Entries taken from a collection:
--- begin ---
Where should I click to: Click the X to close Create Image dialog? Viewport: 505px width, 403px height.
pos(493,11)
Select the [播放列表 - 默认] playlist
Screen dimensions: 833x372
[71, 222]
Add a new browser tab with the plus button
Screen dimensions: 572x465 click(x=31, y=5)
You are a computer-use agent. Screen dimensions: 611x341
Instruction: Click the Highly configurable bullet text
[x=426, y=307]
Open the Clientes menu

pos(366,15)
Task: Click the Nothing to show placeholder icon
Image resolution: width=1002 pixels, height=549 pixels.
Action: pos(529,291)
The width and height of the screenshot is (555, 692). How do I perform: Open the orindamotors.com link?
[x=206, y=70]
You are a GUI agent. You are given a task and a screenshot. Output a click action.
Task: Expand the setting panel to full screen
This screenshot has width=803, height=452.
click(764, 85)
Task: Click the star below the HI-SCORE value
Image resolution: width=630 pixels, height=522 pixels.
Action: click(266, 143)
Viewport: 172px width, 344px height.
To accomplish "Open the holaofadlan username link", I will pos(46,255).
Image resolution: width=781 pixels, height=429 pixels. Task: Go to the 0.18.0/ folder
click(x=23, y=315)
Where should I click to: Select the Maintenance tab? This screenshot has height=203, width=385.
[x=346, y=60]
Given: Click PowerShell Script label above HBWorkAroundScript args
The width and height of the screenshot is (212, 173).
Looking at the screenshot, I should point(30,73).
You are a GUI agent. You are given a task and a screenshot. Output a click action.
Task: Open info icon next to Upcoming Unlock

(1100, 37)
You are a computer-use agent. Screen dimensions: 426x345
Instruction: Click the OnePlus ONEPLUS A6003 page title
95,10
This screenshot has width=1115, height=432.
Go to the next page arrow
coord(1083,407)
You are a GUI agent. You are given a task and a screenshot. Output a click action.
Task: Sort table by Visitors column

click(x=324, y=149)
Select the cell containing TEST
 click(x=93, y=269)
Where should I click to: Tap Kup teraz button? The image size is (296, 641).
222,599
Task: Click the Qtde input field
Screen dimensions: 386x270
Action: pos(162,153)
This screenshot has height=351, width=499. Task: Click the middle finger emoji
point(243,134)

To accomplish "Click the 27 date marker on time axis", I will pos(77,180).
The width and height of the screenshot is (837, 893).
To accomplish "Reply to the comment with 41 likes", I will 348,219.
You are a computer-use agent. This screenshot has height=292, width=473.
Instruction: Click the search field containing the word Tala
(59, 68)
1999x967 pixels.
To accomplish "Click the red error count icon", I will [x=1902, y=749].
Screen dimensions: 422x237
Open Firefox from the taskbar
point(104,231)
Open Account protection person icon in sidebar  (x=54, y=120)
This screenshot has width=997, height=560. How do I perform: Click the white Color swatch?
--- end ---
--- Required work ---
Repeat every one of the rows above, keeping each line word for word.

--- Complete output ---
Where should I click to: Click the X to close Create Image dialog? Viewport: 505px width, 403px height.
pos(493,11)
Select the [播放列表 - 默认] playlist
Screen dimensions: 833x372
[71, 222]
Add a new browser tab with the plus button
Screen dimensions: 572x465 click(x=31, y=5)
You are a computer-use agent. Screen dimensions: 611x341
Instruction: Click the Highly configurable bullet text
[x=426, y=307]
Open the Clientes menu

pos(366,15)
Task: Click the Nothing to show placeholder icon
Image resolution: width=1002 pixels, height=549 pixels.
Action: pos(529,291)
The width and height of the screenshot is (555, 692). How do I perform: Open the orindamotors.com link?
[x=206, y=70]
You are a GUI agent. You are given a task and a screenshot. Output a click action.
Task: Expand the setting panel to full screen
This screenshot has width=803, height=452.
click(764, 85)
Task: Click the star below the HI-SCORE value
Image resolution: width=630 pixels, height=522 pixels.
Action: click(266, 143)
Viewport: 172px width, 344px height.
To accomplish "Open the holaofadlan username link", I will pos(46,255).
Image resolution: width=781 pixels, height=429 pixels. Task: Go to the 0.18.0/ folder
click(x=23, y=315)
Where should I click to: Select the Maintenance tab? This screenshot has height=203, width=385.
[x=346, y=60]
Given: Click PowerShell Script label above HBWorkAroundScript args
The width and height of the screenshot is (212, 173).
Looking at the screenshot, I should point(30,73).
You are a GUI agent. You are given a task and a screenshot. Output a click action.
Task: Open info icon next to Upcoming Unlock

(1100, 37)
You are a computer-use agent. Screen dimensions: 426x345
Instruction: Click the OnePlus ONEPLUS A6003 page title
95,10
This screenshot has width=1115, height=432.
Go to the next page arrow
coord(1083,407)
You are a GUI agent. You are given a task and a screenshot. Output a click action.
Task: Sort table by Visitors column

click(x=324, y=149)
Select the cell containing TEST
 click(x=93, y=269)
Where should I click to: Tap Kup teraz button? The image size is (296, 641).
222,599
Task: Click the Qtde input field
Screen dimensions: 386x270
Action: pos(162,153)
This screenshot has height=351, width=499. Task: Click the middle finger emoji
point(243,134)

To accomplish "Click the 27 date marker on time axis", I will pos(77,180).
The width and height of the screenshot is (837, 893).
To accomplish "Reply to the comment with 41 likes", I will 348,219.
You are a computer-use agent. This screenshot has height=292, width=473.
Instruction: Click the search field containing the word Tala
(59, 68)
1999x967 pixels.
To accomplish "Click the red error count icon", I will [x=1902, y=749].
Screen dimensions: 422x237
Open Firefox from the taskbar
point(104,231)
Open Account protection person icon in sidebar  (x=54, y=120)
This screenshot has width=997, height=560. How do I perform: Click the white Color swatch?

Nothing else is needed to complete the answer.